Attacks on Kharg Island, Iran’s primary oil processing hub, by the US military are escalating tensions and threatening to keep oil prices elevated. The island, a critical chokepoint for Iranian crude exports, is now a focal point in the ongoing conflict, raising concerns about future market volatility.






The US president ordered strikes on the strategic economic asset two weeks after US-Israeli actions initiated the war and led to the closure of the Strait of Hormuz. While the bombardment targeted military assets, the potential for damage to oil facilities looms, with warnings of further action if Iran does not reopen the strait.
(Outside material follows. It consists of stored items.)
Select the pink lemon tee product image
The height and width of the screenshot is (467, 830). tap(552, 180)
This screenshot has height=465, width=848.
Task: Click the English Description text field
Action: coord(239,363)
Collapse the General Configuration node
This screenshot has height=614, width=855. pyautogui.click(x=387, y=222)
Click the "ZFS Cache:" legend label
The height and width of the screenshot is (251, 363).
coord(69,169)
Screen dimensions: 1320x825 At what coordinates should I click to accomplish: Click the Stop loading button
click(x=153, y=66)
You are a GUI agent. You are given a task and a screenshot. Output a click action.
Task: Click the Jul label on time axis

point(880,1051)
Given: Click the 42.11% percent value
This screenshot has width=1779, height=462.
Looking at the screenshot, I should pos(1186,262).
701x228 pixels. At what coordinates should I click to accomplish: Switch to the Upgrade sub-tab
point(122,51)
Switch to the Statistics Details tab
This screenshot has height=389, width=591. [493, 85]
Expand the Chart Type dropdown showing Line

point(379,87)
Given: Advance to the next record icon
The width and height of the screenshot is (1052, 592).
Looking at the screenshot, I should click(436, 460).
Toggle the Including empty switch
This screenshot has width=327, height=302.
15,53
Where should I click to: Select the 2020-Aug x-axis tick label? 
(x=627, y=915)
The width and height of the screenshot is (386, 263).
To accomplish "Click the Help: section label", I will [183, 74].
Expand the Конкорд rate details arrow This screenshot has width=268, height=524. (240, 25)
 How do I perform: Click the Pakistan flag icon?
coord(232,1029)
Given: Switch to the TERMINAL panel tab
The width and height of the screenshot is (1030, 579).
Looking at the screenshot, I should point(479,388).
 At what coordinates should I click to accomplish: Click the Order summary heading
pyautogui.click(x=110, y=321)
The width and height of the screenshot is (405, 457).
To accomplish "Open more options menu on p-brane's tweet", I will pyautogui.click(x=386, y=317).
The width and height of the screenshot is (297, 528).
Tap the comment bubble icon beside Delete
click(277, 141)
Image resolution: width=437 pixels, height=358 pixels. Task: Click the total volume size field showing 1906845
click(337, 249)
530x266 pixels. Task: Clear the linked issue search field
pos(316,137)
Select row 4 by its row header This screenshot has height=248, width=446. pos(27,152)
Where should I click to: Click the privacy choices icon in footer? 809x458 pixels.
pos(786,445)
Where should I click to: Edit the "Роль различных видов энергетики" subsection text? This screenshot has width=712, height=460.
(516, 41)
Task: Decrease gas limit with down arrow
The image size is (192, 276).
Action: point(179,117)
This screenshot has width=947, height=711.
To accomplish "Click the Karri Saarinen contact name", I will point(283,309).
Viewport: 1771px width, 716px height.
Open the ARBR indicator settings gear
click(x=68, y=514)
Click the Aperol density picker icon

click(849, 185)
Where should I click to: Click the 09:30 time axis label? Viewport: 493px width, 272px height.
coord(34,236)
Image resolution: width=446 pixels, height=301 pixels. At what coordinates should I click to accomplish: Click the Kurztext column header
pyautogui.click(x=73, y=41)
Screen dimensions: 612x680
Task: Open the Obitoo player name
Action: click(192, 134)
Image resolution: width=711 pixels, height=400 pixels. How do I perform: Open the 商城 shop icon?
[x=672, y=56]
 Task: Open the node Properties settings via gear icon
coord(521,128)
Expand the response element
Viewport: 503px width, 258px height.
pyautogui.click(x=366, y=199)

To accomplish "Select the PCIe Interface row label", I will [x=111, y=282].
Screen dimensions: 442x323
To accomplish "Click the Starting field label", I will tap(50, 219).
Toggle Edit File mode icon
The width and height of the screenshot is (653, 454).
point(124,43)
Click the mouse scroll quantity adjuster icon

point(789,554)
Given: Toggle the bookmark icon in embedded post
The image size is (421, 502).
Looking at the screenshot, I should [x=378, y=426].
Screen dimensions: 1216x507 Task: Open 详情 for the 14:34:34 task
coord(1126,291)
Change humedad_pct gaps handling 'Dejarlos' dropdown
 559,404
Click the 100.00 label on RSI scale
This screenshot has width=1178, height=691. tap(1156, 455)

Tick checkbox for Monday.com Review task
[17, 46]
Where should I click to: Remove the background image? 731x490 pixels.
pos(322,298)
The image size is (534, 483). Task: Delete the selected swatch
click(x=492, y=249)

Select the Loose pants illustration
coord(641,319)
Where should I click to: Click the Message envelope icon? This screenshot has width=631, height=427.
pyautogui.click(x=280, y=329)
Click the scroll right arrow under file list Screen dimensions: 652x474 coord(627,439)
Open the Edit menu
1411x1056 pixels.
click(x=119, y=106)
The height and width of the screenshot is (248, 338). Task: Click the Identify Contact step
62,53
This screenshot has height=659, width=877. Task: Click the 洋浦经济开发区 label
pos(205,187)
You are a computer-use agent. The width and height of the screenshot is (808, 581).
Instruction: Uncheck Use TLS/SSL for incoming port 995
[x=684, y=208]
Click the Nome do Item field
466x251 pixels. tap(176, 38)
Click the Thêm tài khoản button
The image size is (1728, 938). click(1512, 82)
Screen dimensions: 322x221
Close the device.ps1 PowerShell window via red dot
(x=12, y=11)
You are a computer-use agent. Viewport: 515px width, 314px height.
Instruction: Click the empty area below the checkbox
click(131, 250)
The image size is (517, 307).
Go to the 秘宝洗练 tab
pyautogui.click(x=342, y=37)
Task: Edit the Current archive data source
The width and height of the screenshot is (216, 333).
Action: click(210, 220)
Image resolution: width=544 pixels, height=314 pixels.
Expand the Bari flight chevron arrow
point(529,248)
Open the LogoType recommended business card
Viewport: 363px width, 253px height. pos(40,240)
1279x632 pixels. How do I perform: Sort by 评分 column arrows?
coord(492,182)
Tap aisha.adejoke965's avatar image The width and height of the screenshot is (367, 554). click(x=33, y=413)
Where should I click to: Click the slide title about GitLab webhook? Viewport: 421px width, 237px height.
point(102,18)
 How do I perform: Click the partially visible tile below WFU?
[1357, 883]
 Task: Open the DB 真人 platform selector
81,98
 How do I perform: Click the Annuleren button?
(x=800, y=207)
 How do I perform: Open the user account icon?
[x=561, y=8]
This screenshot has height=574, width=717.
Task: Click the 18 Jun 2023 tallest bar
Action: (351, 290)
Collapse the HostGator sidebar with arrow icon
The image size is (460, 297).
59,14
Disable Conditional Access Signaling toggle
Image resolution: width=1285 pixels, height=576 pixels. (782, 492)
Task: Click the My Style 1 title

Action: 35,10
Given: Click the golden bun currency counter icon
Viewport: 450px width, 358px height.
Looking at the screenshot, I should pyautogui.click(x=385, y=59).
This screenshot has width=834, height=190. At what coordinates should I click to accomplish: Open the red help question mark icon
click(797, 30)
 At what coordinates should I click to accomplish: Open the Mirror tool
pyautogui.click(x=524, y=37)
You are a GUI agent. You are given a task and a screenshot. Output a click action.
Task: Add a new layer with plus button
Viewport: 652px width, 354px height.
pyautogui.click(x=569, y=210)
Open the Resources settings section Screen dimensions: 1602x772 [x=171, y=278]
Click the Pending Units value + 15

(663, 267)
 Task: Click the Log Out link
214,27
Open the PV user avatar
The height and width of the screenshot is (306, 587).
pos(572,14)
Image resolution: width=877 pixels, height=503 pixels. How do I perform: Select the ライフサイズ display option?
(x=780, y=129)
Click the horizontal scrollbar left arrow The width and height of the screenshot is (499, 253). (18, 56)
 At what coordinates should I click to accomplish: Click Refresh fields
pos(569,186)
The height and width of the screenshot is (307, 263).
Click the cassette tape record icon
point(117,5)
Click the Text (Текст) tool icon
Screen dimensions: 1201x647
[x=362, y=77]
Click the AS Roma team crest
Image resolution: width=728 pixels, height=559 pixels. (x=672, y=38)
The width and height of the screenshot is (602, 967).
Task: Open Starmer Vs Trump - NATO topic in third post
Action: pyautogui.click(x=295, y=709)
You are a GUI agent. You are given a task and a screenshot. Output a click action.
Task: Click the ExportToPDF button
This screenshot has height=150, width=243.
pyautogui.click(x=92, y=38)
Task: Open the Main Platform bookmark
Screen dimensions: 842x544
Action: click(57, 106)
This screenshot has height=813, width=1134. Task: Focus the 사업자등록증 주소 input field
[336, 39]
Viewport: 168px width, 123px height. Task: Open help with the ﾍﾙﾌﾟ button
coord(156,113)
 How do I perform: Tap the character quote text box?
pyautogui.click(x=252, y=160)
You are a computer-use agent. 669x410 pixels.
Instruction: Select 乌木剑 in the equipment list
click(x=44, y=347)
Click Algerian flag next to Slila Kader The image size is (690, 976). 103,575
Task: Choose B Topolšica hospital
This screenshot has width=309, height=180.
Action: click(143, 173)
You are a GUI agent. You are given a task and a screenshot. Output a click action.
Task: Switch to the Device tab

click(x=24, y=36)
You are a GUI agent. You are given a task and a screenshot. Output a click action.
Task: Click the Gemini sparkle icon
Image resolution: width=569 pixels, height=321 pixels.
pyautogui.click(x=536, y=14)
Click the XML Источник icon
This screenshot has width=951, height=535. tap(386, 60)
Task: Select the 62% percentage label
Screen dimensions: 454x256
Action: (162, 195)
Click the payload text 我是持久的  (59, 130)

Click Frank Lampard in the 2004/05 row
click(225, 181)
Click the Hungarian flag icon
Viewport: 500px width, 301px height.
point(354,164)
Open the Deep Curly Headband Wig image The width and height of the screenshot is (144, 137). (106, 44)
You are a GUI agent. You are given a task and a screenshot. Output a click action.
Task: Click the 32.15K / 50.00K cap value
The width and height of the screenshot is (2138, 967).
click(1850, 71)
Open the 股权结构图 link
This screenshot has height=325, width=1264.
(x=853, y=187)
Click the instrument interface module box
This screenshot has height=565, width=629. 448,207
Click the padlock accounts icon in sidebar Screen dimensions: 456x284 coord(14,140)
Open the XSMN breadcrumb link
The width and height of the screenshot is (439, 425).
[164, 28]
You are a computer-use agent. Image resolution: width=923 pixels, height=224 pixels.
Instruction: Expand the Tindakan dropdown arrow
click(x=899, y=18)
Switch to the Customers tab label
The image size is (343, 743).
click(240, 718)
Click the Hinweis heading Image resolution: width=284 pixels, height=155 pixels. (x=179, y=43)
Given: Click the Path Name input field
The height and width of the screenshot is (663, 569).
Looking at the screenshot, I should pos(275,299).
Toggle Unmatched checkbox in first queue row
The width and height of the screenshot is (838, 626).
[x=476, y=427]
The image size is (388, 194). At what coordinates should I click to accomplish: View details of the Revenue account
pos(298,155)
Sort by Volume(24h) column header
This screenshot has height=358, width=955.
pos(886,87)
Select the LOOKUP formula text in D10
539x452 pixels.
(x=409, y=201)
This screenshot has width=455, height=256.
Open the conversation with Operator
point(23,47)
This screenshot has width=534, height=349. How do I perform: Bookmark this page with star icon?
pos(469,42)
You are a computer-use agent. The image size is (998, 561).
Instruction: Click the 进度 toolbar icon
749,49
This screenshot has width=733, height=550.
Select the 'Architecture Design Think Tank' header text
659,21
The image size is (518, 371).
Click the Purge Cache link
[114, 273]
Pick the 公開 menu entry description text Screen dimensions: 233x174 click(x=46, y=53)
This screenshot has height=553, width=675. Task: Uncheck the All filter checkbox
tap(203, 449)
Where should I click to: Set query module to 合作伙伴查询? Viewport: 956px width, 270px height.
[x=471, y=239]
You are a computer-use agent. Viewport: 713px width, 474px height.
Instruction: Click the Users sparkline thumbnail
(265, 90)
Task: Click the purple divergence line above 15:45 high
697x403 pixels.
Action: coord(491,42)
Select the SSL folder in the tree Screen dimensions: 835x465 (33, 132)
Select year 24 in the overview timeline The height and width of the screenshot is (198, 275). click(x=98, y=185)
Any disruption to Kharg Island’s infrastructure could force Iran to reduce production, potentially removing an additional 1 million barrels from global markets already impacted by supply cuts from neighboring Gulf nations.
Gulf Oilfields Forced to Shut
The conflict has effectively blocked Gulf states from exporting a significant portion of the world’s oil supply through the Strait of Hormuz. Iran’s actions against tankers in this vital trade route have already removed an estimated 15 million barrels from the global market.
Beyond the immediate threat to shipping, a more insidious risk is emerging: major oil producers may be compelled to shut down their fields entirely, sustaining high prices for consumers and businesses. Analysts warn that oil prices could surpass the record $147.50 per barrel seen in 2008.
Oil producers are rerouting crude to pipelines and storage, but with these facilities nearing capacity, the inevitable next step is to halt production. The threat to Middle Eastern oilfields is now considered the primary driver of rising market prices.
The price of Brent crude, an international benchmark, saw a slight retreat from highs of $119 a barrel this week following a planned release of 400 million barrels from strategic reserves by International Energy Agency (IEA) member states. However, prices have begun to climb back above $100 a barrel as oilfields in Saudi Arabia, Iraq, and Kuwait have been forced to shut down.
These “shut-ins,” combined with damage to critical energy infrastructure, are projected to cut production by 10 million barrels per day, according to the IEA.
The conflict has also disrupted global gas supplies. Qatar, a major provider of seaborne gas cargoes, was forced to halt its liquefied natural gas (LNG) production due to Iranian attacks on its facilities. Consequently, European gas prices surged approximately 80% last week, reaching over €56 per megawatt hour.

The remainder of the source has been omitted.